Two well-publicized trade secret decisions in recent months underscore the well-established principle that a combination of components or elements can constitute a trade secret, even if each of the individual components is already known to the public, so long as the combination is itself unique.

In De-Ox Systems, Inc. v. Mountain States/Rosen, L.L.C., 637 F.3d 604 (5th Cir. 2011), the U.S. Court of Appeals, Fifth Circuit reversed a district court’s grant of summary judgment to the defendant upon finding that there was a genuine issue of material fact as to whether the plaintiff’s trade secrets had been destroyed by publication in a publicly available patent application. The plaintiff had designed a “zero oxygen” method for packing fresh meat for shipment and display in retail stores. Defendant, MSTR, contacted plaintiff, Tewari, to see if its method could help MSTR increase the shelf life of its case-ready cuts of lamb. After entering into a non-disclosure agreement, the plaintiff gave a demonstration to MSTR, during which the plaintiff allegedly revealed trade secrets relating to its meat-packing method. The plaintiff later sued, alleging that MSTR had misappropriated the trade secrets by using them in the development of a competing product. The district court granted summary judgment to MSTR, finding that the plaintiff’s alleged trade secrets had been disclosed a year earlier in a 2004 patent application. On appeal, the Fifth Circuit recognized that publication of a patent application can destroy trade secrets, as with any other public disclosure, and acknowledged that each of the individual elements of the plaintiff’s meat-packing method (namely scavengers and gas mixtures) had been disclosed in public patent applications. However, because there was a genuine issue of fact as to whether the combination of these disclosed technologies was a protectable trade secret, the fact that each of these individual components could be found in earlier published patent applications was not decisive.

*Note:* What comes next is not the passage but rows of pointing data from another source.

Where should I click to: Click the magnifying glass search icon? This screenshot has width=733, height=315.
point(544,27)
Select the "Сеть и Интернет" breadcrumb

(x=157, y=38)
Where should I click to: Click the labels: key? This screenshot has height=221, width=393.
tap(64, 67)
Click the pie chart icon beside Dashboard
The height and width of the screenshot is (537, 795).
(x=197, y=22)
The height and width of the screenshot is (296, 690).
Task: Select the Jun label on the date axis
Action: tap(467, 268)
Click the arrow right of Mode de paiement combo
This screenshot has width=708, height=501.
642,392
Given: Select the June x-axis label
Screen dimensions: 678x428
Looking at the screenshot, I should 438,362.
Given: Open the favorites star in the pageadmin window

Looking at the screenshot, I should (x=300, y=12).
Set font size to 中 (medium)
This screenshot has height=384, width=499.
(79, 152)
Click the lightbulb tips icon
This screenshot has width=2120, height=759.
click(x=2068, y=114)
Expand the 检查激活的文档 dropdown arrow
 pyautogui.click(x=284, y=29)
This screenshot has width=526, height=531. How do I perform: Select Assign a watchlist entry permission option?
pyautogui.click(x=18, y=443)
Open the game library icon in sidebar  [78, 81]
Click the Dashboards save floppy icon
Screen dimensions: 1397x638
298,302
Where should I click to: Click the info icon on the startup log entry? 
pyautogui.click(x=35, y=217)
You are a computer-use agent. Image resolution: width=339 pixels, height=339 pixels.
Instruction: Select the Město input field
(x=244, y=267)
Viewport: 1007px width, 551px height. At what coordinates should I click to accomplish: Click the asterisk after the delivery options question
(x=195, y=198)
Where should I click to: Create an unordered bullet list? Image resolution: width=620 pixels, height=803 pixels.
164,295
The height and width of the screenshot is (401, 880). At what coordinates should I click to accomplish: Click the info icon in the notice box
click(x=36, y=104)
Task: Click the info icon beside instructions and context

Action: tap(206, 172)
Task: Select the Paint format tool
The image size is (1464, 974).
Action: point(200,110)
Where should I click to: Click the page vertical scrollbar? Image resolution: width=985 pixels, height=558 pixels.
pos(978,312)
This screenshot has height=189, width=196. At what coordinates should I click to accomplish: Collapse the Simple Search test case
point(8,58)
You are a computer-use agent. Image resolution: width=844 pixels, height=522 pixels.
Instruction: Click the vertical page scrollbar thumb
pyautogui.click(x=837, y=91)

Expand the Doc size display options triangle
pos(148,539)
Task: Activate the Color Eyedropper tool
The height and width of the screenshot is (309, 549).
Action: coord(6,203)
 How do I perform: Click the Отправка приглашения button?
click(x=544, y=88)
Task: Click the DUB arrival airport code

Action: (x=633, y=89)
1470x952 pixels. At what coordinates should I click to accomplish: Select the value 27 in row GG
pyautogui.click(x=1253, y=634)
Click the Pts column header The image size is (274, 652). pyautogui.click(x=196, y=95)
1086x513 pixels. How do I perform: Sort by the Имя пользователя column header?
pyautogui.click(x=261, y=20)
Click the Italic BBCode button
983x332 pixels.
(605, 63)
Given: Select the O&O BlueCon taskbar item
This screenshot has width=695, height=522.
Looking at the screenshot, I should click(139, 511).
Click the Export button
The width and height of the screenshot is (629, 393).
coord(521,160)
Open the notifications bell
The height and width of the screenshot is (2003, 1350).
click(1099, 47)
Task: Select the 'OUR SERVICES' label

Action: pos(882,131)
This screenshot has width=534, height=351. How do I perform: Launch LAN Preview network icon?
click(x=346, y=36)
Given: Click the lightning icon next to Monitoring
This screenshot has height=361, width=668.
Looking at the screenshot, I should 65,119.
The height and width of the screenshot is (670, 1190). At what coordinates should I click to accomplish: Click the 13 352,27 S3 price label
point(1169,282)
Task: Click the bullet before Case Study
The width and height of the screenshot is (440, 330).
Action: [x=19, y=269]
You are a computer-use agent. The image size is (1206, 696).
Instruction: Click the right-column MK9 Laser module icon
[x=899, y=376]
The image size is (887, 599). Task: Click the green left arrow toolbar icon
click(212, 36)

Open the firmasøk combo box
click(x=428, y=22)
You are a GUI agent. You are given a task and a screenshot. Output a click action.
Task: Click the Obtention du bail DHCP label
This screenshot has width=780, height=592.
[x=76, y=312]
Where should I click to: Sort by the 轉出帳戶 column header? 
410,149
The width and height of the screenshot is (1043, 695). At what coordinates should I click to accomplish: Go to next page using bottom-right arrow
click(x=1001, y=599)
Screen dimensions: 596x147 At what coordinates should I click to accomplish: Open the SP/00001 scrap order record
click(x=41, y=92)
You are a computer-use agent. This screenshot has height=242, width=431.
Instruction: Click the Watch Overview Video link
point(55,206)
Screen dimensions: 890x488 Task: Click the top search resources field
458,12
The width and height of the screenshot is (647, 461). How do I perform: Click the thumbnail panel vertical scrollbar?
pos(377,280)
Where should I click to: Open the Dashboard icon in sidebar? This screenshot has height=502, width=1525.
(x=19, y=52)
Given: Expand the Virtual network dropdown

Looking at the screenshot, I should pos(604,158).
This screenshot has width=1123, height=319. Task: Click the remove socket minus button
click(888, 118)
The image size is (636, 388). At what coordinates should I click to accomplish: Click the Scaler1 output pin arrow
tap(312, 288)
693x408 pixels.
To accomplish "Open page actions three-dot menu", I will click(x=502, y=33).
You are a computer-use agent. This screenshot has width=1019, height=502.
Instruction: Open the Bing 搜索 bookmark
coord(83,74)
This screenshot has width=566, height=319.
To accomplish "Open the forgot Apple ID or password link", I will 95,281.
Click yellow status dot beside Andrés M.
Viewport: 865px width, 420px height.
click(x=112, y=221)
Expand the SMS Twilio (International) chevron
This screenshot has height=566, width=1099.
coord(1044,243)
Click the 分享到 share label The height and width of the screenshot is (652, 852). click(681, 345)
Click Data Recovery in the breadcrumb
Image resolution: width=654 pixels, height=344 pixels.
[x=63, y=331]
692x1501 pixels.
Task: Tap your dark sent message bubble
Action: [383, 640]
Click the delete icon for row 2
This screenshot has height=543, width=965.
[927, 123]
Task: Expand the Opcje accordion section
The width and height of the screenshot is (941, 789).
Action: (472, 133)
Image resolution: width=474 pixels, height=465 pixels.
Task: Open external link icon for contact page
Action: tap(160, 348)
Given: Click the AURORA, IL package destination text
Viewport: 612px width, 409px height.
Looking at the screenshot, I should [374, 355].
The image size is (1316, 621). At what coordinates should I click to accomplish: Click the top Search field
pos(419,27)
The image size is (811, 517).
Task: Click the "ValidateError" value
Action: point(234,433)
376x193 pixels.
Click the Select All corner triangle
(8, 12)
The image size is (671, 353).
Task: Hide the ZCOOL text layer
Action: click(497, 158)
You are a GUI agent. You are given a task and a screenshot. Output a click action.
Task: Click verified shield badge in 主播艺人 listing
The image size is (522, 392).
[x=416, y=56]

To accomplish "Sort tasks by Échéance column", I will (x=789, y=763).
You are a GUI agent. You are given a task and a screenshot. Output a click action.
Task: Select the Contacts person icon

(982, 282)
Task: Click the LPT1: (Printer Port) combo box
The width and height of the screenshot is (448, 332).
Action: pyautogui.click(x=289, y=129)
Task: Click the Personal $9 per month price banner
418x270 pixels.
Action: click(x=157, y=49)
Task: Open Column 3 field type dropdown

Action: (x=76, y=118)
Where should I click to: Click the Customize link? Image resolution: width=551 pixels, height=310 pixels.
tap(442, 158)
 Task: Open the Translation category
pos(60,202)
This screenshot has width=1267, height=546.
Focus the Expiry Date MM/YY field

In Decision Insights v. Sentia Group, Inc., 2011 U.S. App. LEXIS 5151 (4th Cir. Mar. 15, 2011) (unpublished), the U.S. Court of Appeals, Fourth Circuit affirmed that source code may qualify as a protected trade secret, even if comprised of publicly disclosed components, so long as the method by which those components are compiled is not in the public domain. Plaintiff, Decision Insights, is a software company that developed and owns a software program used to prepare negotiating strategies using modeling techniques similar to game theory analysis. Decision Insights brought suit against competitor, Sentia Group, alleging that former employees had misappropriated its trade secrets and used them to create a competing software program for Sentia. The district court granted summary judgment for Sentia, determining that the plaintiff had failed to demonstrate that its software was not generally known or readily ascertainable. The Fourth Circuit vacated and remanded the decision, explaining that “a trade secret might consist of several discrete elements, any one of which could have been discovered by study of material available to the public,” so long as “the method by which that information is complied is not generally known.” In reaching its decision, the Fourth Circuit relied heavily on the testimony of the plaintiff’s founder and employee, both of whom asserted that the compilation of the software as a whole was not public knowledge.